Bu hipotezi test etmek için, Michelson ve Morley (yine çoğunlukla Michelson), bir ışık demetini ayıran ve aynaları saran bir cihaz tasarladılar, böylece farklı yönlere geçtiler ve sonunda aynı hedefe çarptılar. Çalışma prensibi, eğer iki ışın, eter boyunca farklı yollar boyunca aynı mesafeyi kat ettiyse, farklı hızlarda hareket etmeleri gerektiğiydi ve bu nedenle, nihai hedef ekrana çarptığında, bu ışık huzmelerinin, birbirleriyle biraz faz dışı olacağıydı. tanınabilir bir girişim deseni oluşturmak. Bu nedenle, bu cihaz Michelson interferometresi olarak bilinir (bu sayfanın en üstünde grafikte gösterilmiştir).

Sonuçlar

Sonuç hayal kırıklığı yarattı çünkü aradıkları göreceli hareket yanlılığı hakkında hiçbir kanıt bulamadılar.

Kirişin hangi yolu aldığına bakılmaksızın, ışık tam olarak aynı hızda hareket ediyor gibi görünüyordu. Bu sonuçlar 1887'de yayınlandı. O zamandaki sonuçları yorumlamanın başka bir yolu da eterin Dünya'nın hareketiyle bir şekilde bağlantılı olduğunu varsaymaktı, ama hiç kimse bunun mantıklı gelmesine izin veren bir modele sahip olamazdı.

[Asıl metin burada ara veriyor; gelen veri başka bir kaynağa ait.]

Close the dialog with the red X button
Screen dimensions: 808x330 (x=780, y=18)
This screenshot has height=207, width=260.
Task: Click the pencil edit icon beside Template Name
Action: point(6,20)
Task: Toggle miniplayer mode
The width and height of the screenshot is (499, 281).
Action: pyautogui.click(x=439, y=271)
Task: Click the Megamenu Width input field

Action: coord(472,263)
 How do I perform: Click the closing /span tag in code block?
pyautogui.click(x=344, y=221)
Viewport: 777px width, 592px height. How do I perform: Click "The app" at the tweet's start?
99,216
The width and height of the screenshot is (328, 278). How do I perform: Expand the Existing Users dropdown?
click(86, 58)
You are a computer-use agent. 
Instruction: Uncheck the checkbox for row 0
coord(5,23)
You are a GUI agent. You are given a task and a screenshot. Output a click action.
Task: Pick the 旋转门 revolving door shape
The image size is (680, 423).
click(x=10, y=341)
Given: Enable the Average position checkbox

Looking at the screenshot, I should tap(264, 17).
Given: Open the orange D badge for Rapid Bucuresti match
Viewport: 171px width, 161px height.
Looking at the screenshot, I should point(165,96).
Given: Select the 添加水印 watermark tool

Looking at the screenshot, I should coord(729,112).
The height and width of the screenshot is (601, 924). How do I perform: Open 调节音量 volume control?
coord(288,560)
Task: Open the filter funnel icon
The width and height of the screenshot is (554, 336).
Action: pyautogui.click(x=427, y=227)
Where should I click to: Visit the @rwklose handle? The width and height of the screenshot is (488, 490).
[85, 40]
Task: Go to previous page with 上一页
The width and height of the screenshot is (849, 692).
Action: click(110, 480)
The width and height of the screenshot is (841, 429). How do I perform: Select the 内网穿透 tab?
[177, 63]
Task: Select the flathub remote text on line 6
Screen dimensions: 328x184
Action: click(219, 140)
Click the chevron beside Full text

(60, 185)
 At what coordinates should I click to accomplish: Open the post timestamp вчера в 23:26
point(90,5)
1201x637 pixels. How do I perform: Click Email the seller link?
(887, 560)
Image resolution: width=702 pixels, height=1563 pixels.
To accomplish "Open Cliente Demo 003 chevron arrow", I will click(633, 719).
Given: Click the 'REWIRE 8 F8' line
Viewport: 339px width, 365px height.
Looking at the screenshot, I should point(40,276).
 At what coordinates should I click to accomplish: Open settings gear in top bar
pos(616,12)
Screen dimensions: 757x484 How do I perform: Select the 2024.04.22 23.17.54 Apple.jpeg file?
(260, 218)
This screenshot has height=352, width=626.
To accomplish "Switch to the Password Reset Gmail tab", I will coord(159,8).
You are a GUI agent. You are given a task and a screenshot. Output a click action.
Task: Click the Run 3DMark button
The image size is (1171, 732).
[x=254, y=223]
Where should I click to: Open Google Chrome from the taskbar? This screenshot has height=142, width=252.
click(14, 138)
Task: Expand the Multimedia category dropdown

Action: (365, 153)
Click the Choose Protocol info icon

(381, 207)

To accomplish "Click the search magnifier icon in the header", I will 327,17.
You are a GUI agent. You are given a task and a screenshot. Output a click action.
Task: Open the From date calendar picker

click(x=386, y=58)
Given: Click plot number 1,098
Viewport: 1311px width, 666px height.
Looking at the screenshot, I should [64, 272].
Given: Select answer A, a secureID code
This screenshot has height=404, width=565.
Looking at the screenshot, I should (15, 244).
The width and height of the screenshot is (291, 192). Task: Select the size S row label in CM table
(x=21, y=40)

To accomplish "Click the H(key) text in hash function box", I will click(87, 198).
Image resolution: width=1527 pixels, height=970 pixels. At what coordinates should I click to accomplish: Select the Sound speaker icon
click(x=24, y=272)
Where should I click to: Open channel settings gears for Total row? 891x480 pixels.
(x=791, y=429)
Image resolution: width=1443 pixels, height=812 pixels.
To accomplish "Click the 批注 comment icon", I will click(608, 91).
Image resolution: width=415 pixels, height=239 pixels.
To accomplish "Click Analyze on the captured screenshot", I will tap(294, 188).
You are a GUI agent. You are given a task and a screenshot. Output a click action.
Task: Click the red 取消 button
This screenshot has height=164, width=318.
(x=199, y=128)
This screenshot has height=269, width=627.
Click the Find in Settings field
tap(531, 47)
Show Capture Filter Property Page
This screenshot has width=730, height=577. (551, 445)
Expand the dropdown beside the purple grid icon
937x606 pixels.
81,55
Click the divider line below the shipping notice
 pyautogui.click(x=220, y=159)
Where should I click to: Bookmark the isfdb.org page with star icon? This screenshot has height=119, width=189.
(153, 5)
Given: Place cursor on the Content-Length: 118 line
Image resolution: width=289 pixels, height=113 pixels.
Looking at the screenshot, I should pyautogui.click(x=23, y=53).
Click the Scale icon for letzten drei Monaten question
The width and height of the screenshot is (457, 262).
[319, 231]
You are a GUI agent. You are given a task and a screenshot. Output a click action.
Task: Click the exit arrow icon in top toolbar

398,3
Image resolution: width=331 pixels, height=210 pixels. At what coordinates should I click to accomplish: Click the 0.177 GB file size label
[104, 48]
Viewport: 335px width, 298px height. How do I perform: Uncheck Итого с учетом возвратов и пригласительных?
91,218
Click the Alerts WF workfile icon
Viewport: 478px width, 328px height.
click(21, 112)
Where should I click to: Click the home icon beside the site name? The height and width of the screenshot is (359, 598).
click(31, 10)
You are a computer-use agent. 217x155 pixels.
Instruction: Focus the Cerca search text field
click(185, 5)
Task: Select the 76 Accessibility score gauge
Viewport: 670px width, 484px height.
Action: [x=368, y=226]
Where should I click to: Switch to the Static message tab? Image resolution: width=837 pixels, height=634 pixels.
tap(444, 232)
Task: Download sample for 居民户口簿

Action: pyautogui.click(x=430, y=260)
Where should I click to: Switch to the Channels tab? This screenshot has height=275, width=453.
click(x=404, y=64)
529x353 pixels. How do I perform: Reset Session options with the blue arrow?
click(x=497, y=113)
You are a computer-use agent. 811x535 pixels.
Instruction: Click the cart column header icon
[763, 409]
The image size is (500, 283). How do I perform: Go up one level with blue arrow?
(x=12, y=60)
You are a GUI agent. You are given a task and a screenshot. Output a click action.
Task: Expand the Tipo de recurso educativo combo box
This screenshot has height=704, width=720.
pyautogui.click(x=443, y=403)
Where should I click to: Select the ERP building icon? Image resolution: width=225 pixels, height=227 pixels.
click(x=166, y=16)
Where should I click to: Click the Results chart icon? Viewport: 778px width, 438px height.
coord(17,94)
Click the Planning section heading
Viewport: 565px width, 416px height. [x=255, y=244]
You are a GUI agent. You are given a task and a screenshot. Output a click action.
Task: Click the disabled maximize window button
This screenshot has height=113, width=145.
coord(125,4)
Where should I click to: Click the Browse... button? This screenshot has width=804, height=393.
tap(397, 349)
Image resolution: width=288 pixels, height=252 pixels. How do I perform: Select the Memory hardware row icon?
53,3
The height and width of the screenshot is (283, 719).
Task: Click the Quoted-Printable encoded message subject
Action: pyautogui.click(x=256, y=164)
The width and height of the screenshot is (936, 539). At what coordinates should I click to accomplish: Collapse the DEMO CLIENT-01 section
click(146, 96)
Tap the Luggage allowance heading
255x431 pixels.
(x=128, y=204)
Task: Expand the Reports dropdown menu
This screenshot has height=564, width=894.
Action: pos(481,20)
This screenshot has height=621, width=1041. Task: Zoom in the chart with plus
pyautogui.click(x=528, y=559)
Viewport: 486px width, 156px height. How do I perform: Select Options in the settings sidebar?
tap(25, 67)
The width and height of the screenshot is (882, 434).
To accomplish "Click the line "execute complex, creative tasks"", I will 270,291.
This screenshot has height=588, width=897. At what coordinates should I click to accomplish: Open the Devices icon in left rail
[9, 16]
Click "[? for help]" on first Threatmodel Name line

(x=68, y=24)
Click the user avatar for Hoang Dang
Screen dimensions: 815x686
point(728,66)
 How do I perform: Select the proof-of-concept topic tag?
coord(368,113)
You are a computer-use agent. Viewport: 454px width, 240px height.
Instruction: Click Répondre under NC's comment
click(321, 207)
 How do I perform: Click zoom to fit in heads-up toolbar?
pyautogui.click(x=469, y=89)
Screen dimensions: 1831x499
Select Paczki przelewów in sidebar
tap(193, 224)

Gerçekte, 1900 yılında İngiliz fizikçi Lord Kelvin, bu sonucun, evrenin tam olarak anlaşılmasını engelleyen iki "buluttan" biri olduğunu ve bunun nispeten kısa bir sırayla çözüleceğine dair genel bir beklentiyle, olduğunu belirtmiştir.

Yaklaşık 20 yıl (ve Albert Einstein'ın çalışması), eter modelini tamamen terk etmek ve ışığın dalga-parçacık ikiliği sergilediği mevcut modeli benimsemek için gerekli olan kavramsal engelleri aşması gerekir.

Kaynak Malzeme

AIP web sitesinde çevrimiçi olarak arşivlenen Amerikan Journal of Science dergisinin 1887 baskısında yayınlanan makalelerinin tam metnini bulabilirsiniz.